== Material shown

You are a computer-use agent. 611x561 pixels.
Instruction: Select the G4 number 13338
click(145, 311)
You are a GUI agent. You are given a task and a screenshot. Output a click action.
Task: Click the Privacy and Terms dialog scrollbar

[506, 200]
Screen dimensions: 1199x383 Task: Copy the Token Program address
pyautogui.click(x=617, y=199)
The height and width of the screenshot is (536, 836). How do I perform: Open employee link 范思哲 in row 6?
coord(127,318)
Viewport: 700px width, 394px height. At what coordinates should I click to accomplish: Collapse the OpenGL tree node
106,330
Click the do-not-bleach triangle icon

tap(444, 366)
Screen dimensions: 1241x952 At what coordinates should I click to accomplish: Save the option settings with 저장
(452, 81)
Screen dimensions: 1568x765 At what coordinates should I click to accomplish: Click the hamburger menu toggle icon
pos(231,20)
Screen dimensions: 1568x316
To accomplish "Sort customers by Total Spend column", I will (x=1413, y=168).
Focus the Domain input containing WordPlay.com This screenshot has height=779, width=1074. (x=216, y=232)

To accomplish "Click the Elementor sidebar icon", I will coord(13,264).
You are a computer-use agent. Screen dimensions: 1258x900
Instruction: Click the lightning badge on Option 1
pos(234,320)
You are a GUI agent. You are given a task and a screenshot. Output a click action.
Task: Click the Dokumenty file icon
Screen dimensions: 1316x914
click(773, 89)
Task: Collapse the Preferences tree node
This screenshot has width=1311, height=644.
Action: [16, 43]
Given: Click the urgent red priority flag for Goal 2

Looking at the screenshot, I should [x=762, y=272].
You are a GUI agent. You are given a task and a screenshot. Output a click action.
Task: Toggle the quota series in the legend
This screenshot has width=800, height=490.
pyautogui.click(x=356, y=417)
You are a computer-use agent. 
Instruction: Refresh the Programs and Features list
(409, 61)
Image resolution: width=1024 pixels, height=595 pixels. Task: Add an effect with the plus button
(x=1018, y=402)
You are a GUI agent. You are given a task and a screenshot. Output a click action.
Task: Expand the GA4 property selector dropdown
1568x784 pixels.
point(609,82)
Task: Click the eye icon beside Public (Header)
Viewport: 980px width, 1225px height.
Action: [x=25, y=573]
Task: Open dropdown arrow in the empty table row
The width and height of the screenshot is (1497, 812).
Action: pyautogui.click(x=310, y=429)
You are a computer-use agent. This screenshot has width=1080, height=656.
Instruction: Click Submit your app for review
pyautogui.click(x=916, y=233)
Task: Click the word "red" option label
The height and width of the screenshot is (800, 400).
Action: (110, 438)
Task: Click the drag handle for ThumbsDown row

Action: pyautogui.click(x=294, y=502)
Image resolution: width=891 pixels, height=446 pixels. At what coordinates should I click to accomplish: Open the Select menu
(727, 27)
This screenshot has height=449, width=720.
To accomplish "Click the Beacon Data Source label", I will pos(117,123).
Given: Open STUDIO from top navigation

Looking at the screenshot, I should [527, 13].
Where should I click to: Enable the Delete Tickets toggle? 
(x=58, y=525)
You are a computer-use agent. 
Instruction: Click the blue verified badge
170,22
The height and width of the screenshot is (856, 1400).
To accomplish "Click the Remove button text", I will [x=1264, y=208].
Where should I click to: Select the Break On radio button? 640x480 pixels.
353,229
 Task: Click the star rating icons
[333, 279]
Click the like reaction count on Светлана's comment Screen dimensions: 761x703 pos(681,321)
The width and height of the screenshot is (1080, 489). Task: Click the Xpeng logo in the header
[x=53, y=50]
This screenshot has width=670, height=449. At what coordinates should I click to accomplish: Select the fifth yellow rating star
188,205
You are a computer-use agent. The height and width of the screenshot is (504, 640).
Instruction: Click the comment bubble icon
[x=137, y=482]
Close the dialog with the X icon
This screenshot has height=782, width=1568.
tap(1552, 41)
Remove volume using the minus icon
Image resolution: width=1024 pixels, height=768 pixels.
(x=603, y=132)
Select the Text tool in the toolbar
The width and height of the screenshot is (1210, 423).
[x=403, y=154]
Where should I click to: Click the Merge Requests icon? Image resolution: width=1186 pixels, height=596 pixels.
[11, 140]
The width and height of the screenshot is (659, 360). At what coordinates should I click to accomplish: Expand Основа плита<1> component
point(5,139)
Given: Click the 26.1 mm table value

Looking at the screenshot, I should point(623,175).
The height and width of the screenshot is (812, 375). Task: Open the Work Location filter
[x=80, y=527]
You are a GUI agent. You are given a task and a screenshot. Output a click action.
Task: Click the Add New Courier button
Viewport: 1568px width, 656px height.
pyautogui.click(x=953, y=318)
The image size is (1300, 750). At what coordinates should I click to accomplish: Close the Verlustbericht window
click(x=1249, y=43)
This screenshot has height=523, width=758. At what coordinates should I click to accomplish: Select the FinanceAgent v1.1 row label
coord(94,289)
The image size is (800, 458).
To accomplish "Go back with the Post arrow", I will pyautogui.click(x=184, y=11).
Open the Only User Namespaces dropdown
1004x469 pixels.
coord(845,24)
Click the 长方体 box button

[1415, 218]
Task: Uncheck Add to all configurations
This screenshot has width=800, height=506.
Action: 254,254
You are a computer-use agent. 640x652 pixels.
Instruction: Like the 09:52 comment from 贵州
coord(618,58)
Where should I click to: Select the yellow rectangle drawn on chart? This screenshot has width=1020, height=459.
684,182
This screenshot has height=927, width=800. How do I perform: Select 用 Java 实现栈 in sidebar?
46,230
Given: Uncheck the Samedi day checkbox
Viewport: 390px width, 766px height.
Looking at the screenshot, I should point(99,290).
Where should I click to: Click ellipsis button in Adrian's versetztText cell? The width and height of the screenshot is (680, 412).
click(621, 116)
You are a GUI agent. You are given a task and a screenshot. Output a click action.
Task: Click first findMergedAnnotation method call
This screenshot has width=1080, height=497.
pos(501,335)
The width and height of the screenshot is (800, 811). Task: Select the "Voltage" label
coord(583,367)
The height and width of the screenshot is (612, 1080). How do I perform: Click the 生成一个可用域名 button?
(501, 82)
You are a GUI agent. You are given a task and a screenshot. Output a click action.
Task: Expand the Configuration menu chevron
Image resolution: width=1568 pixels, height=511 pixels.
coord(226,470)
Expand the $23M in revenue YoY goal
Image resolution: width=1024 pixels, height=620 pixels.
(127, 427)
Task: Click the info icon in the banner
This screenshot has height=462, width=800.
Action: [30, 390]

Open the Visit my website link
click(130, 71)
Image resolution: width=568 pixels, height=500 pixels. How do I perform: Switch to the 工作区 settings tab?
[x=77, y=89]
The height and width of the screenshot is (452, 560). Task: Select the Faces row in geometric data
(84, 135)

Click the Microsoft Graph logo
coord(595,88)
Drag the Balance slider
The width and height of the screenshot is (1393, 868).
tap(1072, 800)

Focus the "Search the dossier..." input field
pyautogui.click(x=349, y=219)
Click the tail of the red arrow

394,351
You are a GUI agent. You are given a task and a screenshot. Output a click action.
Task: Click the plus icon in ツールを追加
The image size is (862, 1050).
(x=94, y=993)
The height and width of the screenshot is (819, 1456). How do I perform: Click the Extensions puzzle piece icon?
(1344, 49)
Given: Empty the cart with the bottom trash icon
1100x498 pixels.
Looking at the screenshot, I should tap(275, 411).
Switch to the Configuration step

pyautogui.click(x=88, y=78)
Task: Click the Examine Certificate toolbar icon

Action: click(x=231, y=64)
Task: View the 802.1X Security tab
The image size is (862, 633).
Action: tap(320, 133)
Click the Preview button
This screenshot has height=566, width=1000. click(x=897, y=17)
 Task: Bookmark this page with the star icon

====

■ Problem statement
Within the records, filter for lines that contain the word "dropdown" and show each one.

■ Exercise answer
Task: Expand the GA4 property selector dropdown
Task: Open dropdown arrow in the empty table row
Open the Only User Namespaces dropdown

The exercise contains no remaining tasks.